'Soorma', a biographical film based on the prestigious 2010 Arjuna Award winner Sandeep Singh, the ex-captain of the International Indian Hockey team. A full-back defender with the world record of the fastest drag flick till date. A biopic on the man who redefined Indian Hockey with his heroics and a tragedy that held him half paralyzed for more than a year. This Shaad Ali directorial displays the greatest journey of a champion in the simplest of way minimizing the drama and focusing more on realism to sum it up all.
Diljit Dosanjh has outplayed this larger than life role with a lot of passion that was clearly seen on screen and the man literally scored a drag flick goal through his intense performance and soft-hearted sardaarji character. Starting to play hockey for his love interest Harpreet Kaur aka Taapsee Pannu who is a centre-forward of women's International Hockey team. The chemistry is laid with a lot of grace and some simple stares which Taapsee and Diljit flawlessly communicate with. An eight years old ordinary boy who masters the art by drag flicking stones over the farming field protecting it from grazing of birds. Sandeep takes the hockey stick in his hands for the love of his life, to take beatings from his ruthless coach Kartaar Singh played by Danish Hussain who is not less than a Punjabi Hitler to train his troops. With a super quick proposal, Harpreet wastes no time and keeps a straightforward condition which makes Sandeep enter in the Indian Hockey Team and from here is all the dedication, hard work and resilience begins.
The film shines because of its stellar supporting cast with Satish Kaushik as Sandeep's father, an ordinary man working as a labourer in the printing company and has dreams of having a bigger home for his family. Angad Bedi as Sandeep's brother Bikramjeet Singh is the spine of the film and outshines this role by being a pillar in Sandeep's life. This brotherly chemistry is portrayed magnificently. Angad Bedi gets a stage and proves his acting prowess with quite convincing emotional scenes and one monologue which looked so natural and authentic.
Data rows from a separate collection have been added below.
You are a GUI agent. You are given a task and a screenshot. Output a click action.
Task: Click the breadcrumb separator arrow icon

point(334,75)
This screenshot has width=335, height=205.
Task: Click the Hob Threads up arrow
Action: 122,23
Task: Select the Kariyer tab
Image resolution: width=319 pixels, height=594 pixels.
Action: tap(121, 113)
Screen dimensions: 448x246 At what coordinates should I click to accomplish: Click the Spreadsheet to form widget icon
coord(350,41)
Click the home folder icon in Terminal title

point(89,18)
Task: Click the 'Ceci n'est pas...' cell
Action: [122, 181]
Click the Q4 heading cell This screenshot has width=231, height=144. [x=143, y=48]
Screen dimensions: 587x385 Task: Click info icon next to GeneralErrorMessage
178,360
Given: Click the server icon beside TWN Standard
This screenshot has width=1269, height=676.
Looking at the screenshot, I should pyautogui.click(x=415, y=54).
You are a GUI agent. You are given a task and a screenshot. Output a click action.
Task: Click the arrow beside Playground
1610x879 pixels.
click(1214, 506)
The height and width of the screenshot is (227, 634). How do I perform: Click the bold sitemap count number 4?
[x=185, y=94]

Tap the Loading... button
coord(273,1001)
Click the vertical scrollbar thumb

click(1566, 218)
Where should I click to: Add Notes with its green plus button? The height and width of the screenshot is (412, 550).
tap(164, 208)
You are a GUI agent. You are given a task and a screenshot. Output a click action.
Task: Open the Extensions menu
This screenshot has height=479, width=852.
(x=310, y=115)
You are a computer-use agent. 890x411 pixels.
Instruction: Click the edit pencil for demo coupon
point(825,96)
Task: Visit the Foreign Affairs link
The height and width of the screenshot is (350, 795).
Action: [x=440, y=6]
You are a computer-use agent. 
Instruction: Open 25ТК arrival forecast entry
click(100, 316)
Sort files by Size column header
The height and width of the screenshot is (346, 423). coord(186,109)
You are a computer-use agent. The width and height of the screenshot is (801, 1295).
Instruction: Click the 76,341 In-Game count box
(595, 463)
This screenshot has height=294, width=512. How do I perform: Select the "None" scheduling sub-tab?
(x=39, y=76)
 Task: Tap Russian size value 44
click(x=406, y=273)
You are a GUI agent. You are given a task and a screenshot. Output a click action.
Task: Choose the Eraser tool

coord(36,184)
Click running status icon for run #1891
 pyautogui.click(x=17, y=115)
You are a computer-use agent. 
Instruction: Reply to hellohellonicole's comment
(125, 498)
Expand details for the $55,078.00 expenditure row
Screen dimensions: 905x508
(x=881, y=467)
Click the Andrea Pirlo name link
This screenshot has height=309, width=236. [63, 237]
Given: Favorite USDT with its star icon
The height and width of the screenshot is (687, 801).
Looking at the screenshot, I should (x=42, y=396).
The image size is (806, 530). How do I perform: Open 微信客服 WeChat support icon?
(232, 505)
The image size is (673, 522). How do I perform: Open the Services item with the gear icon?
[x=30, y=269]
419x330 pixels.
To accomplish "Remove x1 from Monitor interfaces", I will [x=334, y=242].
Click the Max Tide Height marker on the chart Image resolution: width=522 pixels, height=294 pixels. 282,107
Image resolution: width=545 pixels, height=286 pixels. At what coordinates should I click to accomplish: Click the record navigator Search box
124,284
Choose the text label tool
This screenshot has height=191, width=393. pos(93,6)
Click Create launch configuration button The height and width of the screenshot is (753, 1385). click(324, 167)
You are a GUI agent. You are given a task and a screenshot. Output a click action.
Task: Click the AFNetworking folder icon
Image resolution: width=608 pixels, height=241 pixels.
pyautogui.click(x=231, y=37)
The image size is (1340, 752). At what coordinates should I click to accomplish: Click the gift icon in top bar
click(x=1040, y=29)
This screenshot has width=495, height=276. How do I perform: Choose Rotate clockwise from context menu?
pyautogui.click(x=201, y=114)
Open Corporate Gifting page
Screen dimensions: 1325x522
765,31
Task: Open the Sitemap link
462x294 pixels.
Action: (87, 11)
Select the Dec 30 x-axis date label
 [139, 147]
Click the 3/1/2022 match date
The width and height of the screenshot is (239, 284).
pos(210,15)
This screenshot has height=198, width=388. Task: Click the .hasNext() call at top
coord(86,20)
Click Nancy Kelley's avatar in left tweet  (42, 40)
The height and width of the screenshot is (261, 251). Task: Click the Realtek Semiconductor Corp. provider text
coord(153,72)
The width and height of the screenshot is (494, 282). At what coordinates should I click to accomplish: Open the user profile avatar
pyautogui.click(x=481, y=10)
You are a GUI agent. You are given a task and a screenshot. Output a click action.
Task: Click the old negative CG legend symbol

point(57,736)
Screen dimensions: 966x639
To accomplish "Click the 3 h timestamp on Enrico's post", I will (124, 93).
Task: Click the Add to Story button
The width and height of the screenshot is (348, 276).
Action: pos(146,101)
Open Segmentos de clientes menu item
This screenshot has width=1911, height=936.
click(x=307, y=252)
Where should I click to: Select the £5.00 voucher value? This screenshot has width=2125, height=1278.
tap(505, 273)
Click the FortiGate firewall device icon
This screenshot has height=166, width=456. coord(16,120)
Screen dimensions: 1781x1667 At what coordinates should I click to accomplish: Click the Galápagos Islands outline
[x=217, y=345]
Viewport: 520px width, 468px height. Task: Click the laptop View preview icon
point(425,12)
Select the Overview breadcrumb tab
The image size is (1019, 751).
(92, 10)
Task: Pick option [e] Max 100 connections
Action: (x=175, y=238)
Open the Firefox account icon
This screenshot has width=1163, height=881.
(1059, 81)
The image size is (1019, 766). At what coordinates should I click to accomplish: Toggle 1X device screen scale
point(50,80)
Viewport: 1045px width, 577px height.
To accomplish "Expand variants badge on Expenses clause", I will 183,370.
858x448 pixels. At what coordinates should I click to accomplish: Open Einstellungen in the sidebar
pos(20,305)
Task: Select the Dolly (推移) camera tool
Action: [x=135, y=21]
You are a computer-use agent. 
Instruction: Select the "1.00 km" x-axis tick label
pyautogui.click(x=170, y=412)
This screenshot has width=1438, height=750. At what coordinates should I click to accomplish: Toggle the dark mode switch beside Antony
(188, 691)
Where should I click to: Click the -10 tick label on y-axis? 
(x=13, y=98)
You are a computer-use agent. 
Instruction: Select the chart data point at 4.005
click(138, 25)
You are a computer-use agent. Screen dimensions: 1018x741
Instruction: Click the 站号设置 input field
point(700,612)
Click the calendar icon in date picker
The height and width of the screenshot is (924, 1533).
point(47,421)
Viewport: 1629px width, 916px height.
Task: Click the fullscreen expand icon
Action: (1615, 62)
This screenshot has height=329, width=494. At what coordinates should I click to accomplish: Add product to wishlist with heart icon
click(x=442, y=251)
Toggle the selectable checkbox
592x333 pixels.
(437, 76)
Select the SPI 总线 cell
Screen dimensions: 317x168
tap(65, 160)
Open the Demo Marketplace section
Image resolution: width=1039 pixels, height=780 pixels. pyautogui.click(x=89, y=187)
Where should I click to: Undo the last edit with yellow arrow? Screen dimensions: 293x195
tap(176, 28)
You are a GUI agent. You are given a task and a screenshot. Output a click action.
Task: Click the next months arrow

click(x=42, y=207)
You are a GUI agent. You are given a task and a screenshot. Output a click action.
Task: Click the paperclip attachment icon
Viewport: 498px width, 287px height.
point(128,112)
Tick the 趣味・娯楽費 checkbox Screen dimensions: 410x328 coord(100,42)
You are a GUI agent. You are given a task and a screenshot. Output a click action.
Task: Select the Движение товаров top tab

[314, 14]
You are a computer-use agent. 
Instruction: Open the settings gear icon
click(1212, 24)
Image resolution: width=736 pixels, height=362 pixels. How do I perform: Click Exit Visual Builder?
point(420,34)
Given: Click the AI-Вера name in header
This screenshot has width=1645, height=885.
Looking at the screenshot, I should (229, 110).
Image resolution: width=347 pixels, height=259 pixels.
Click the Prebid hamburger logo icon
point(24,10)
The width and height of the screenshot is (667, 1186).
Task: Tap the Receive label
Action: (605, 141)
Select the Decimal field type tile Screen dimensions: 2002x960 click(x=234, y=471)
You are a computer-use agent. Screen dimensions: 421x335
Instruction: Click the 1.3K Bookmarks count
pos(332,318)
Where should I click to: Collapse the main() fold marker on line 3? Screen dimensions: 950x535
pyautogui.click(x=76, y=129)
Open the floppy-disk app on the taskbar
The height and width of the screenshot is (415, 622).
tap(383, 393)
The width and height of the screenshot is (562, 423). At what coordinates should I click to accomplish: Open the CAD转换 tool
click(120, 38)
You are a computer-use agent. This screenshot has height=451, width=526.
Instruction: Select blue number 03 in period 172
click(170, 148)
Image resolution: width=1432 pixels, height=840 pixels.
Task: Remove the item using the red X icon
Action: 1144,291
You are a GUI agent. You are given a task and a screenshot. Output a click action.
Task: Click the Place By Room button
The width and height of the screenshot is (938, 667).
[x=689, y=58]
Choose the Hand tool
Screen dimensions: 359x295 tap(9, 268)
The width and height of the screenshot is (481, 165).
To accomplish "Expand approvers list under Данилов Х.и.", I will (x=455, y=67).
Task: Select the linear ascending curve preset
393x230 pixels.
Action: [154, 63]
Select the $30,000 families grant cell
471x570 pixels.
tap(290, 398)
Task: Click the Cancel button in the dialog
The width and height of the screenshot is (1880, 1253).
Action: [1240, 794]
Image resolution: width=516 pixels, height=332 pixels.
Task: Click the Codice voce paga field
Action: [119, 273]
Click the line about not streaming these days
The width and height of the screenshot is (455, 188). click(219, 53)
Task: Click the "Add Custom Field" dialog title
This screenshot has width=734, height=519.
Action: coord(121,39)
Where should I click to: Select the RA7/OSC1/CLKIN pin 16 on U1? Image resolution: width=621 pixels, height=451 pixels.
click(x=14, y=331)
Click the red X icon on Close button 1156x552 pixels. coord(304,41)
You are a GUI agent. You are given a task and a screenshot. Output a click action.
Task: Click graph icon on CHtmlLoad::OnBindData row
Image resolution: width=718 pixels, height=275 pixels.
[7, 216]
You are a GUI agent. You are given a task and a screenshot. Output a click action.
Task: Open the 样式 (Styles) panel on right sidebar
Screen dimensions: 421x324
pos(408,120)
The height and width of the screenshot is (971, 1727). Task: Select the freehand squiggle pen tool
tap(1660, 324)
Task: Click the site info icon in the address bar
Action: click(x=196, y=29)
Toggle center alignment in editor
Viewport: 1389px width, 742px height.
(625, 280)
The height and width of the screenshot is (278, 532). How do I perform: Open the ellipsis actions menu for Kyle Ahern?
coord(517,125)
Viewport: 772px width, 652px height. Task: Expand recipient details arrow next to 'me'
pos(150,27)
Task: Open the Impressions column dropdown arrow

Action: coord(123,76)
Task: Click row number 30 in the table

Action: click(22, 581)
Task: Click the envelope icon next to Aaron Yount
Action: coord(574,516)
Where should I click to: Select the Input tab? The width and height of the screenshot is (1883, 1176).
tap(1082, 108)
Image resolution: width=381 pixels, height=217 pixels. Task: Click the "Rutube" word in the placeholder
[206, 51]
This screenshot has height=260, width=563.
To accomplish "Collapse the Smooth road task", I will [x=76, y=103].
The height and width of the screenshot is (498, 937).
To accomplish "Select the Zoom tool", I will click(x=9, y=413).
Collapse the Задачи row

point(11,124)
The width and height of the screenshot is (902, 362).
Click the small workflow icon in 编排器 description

Vijay Raaz as the Indian Hockey team coach is spot on and plays a bit serious this time. He gets in the shoes of a responsible role and essays this larger than life character with the strongest of gestures and flawlessly matched the body language of an international head coach. Kulbhushan Kharbanda as Indian Hockey Federation Head plays his part magnificently. His role is to reflect light in the dark dipping life of Sandeep during his paralyzed days. Some great insights about the National sports of India are presented fearlessly when the management is discussing about funding Sandeep's medical treatment. Financial backing is compared with cricket and some serious dialogues like "Player toh player hota hai, cricket ka ho ya Hockey ka, player toh desh ka hee hai na." Overall every single performance of its cast clearly nurtured the film and it turned out a not to be missed journey. The intriguing first half that had ample of romantic moments shifts to serious second half that had Sandeep shot down accidentally, suffers coma for a couple of weeks, wakes up with his paralyzed lower body and silents the whole world with his heroic comeback.
The songs are an engaging factor in the film and just involves you a bit more. When you have the multi-talented Diljit in the team who can act and sing simultaneously, why not use the talent? 'Ishq Di Baajiyaan' a soft romantic number is performed by Diljit himself and its tenderly narrative is quite pleasant to watch. The 'Soorma Anthem' sung by Shankar Mahadevan is motivating and gives you all kind of gymming and training goals. The narrative includes Sandeep Singh returning from fitness rehab and his brother Bikramjeet aka Angad Bedi taking the charge of rigorous physical training from here on.
The film has quite a many picturesque locations of Patiala, Punjab and a bit of Netherlands as well. The essence of Punjab reflected beautifully in this Sandeep Singh biopic. I still found Cinematography by Chirantan Das was quite mediocre and some edgy slow-mo sports videography with long professional sports lenses were missing. This could have added sharpness and a lot and lot of intensity with the on-field visuals.
Shaad Ali's gripping screenplay and direction is laudable. Editing by Farooq Hundekar is spot on.
Overall, Soorma is an un-sung journey of world-class Indian athlete surely not to be missed.